■ WHAT YOU ARE ASKED TO DO:
Select all lines in the records that include "computer".

■ RECORDS PROVIDED:
◆ ◆ ◆ ◆ ◆

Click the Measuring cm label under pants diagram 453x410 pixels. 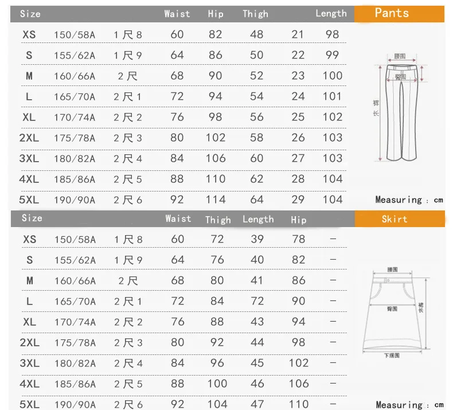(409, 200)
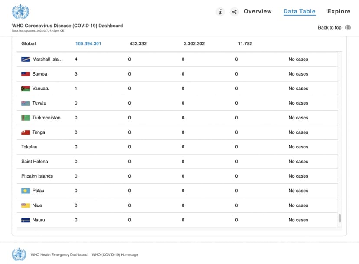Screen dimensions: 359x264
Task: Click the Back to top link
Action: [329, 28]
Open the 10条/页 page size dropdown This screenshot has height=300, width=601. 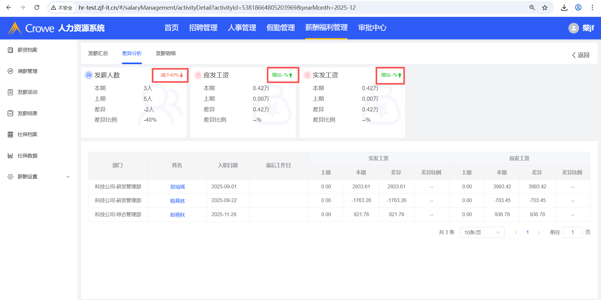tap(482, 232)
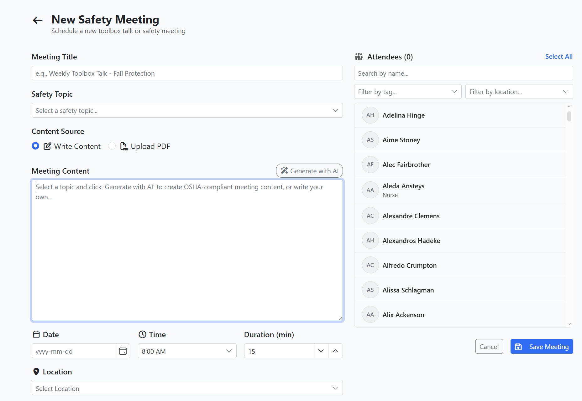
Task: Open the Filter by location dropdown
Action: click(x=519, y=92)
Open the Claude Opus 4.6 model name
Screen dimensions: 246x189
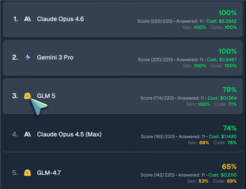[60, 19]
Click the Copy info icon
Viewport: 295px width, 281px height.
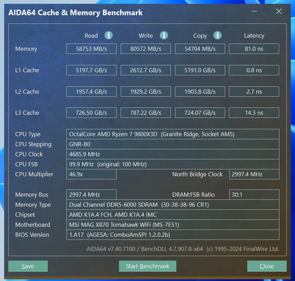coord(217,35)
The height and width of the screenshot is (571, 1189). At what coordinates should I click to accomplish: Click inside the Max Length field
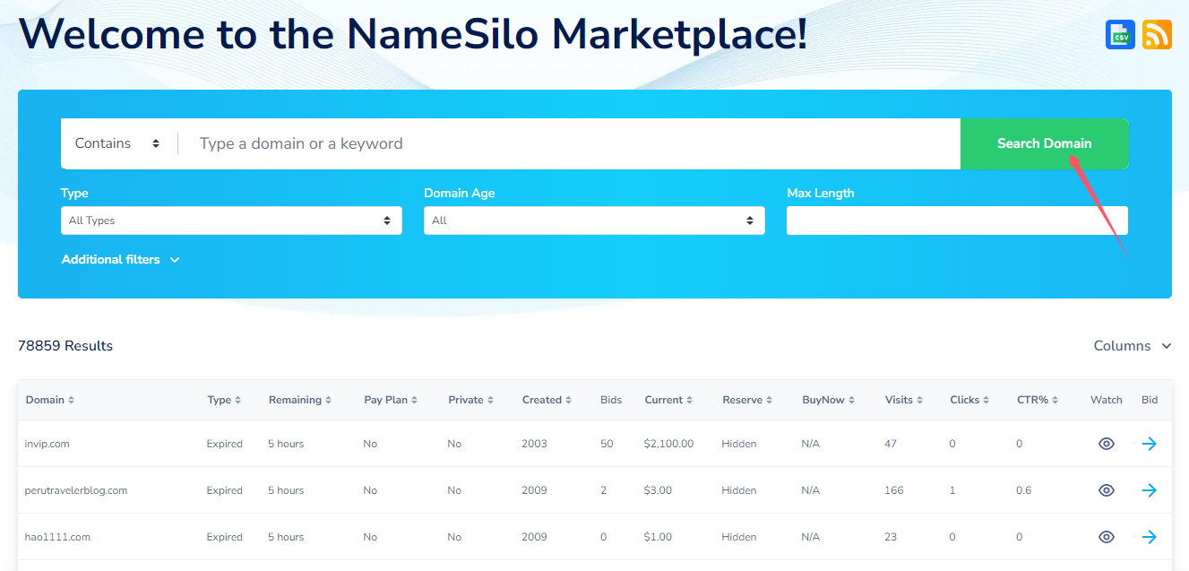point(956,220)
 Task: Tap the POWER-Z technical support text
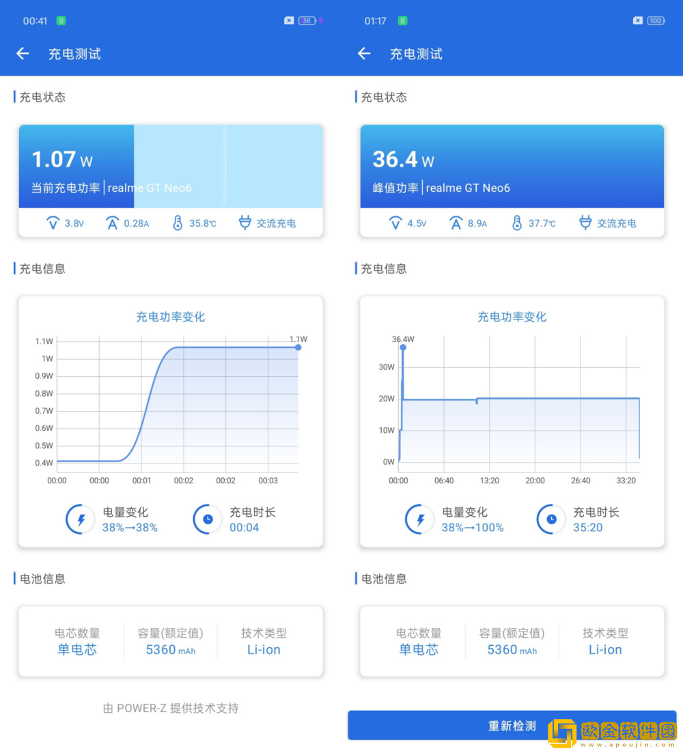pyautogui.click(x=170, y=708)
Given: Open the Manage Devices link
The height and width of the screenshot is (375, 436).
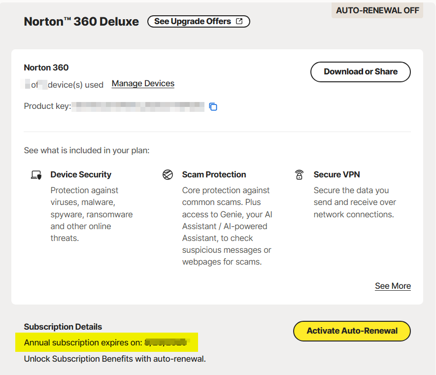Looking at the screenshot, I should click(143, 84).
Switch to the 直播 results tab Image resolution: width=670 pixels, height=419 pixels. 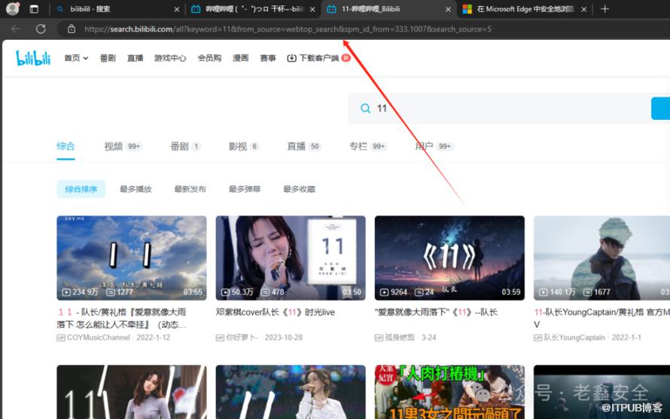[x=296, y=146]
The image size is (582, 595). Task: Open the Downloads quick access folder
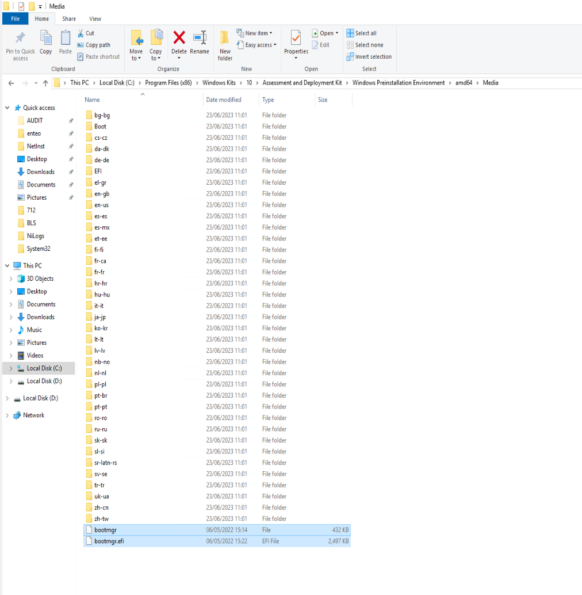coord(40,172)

◆ ◆ ◆ ◆ ◆

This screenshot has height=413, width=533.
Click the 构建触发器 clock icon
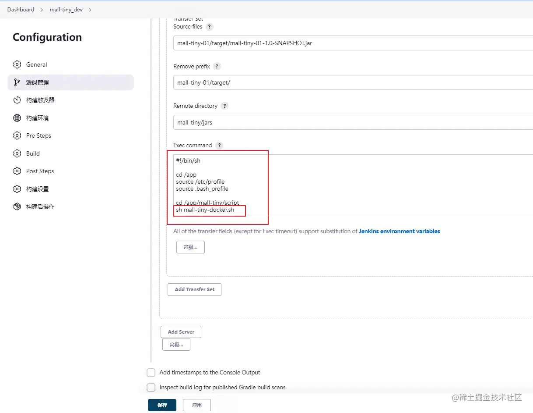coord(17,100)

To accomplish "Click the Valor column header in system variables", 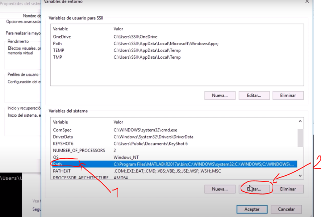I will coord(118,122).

◆ ◆ ◆ ◆ ◆

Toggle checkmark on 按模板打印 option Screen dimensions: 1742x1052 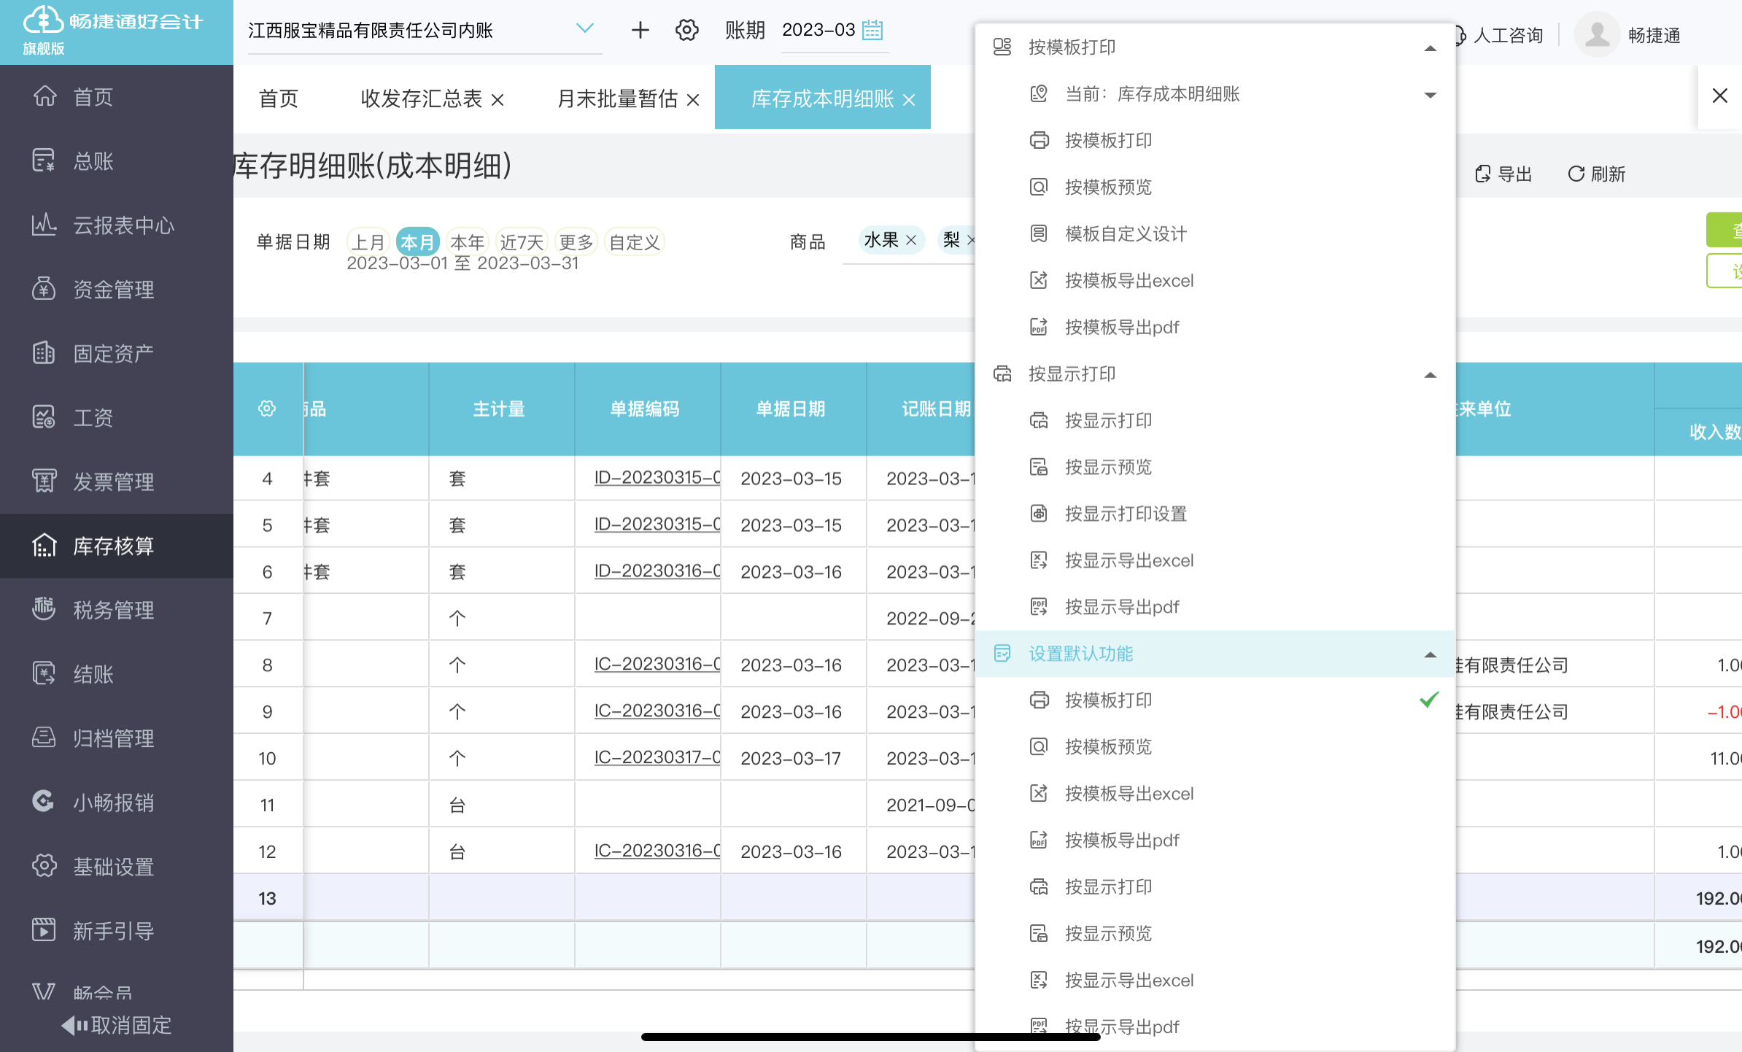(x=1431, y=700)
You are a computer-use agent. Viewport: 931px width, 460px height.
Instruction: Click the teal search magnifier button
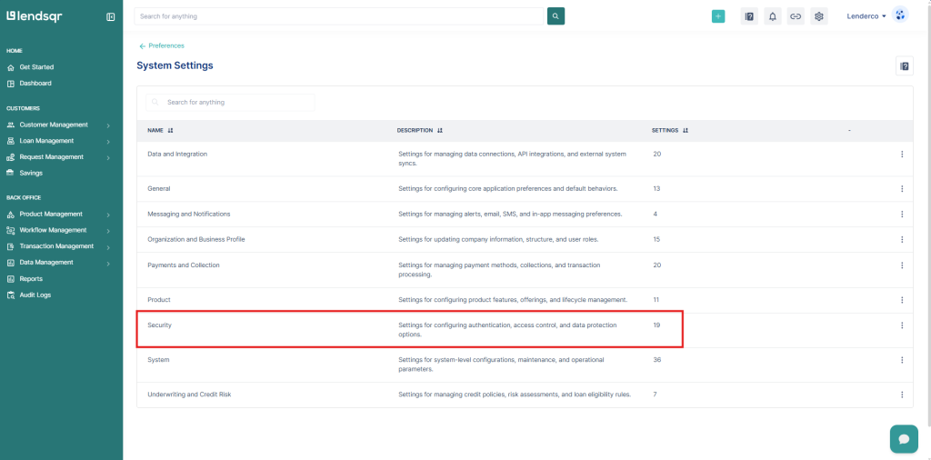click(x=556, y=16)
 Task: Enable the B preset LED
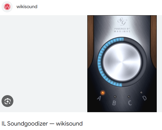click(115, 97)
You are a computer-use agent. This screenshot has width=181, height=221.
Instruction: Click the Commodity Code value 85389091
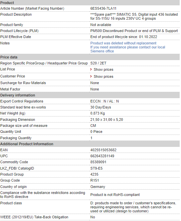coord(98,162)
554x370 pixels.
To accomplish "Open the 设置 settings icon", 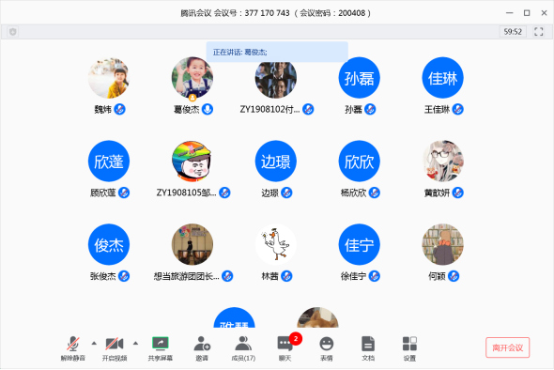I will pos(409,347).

◆ ◆ ◆ ◆ ◆

■ OUTPUT FOR THIS TASK:
You are a computer-use agent. Viewport: 931px width, 460px height.
You are a computer-use agent. This screenshot has width=181, height=221.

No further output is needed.